More about Checklist Item Number 4 and How to Work  

Think of this as coaching on how to meet this requirement. If you need for me to talk with you about this, just ask.


You must use reliable sources to verify what you write. (To verify means you use a reliable source to confirm the accuracy of anything you write.)


  1. First, concentrate on the question. What is the prof (or the boss) asking for? Click here for the goal of all writing in this course. 

    Caution: In this course, I provide all essay questions ahead of time for two reasons:

·         So you have a chance to know what you need to read

·         So you can ask a question if you do not understand my question


  1. Second, do two things at the beginning and end of your reading:

·         Before you start to read, stop and be sure what you are reading is appropriate for that question. (Once you start writing, you will not catch your error.)
Examples: Do not use information about New England to answer a question about the South or information about ranchers to answer a question about farmers.

·         Before you stop reading, look to see if some other things happened or if some things changed.
- Notice the sentences (and sometimes pages) before and after what you are reading.
Example: A truth that requires three sentences can be a falsehood if you only notice one of those sentences.
- Notice changes over time. In this course, I will provide resources so you have a chance to see interconnections and changes that occur over time. Check those resources.
Example: What’s true in 1619 may be different after 1660—or in 1868 and after 1898.

  1. Third, when you select your facts, make sure they are significant and representative. Do not cherry pick your facts.

  2. Fourth, when you read, observe carefully and constantly. Do not embellish your facts.

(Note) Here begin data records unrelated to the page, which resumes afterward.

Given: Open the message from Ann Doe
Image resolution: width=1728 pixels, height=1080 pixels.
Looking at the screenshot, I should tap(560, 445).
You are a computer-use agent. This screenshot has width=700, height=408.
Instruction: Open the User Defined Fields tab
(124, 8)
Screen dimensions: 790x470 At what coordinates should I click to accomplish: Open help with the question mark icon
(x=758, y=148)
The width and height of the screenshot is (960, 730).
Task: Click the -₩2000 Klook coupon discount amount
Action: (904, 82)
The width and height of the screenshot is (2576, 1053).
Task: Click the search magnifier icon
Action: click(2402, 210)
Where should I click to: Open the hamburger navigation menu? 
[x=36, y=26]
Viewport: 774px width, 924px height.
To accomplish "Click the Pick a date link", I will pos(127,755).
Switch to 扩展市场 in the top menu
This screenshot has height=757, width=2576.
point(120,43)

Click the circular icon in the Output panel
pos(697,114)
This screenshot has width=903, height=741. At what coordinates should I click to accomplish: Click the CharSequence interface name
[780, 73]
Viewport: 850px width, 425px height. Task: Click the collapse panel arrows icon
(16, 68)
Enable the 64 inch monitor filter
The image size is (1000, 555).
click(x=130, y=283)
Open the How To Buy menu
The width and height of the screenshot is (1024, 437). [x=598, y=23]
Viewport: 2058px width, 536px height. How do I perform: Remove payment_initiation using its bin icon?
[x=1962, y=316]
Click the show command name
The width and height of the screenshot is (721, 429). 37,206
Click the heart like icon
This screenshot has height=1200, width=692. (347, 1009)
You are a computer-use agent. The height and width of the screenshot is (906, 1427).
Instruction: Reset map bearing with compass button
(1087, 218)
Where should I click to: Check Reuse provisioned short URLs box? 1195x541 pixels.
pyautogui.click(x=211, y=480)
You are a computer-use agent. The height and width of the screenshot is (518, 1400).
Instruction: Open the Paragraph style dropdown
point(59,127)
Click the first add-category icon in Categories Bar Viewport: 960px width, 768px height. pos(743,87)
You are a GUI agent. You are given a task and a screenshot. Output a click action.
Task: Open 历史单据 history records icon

·         Notice words that reveal limitations of a fact.
- Verbs such as believed (A person believed something. The historian did not say the person was right.)
- Verbs such as wanted (A person wanted to do something. The historian did not say the person succeeded.)
Nouns such as critics and supporters (The historian has warned you of the person’s bias.)
Words indicating quantity such as few, many, most, and all. (The historian has warned you of the limits. If she does not say all, then you do not either.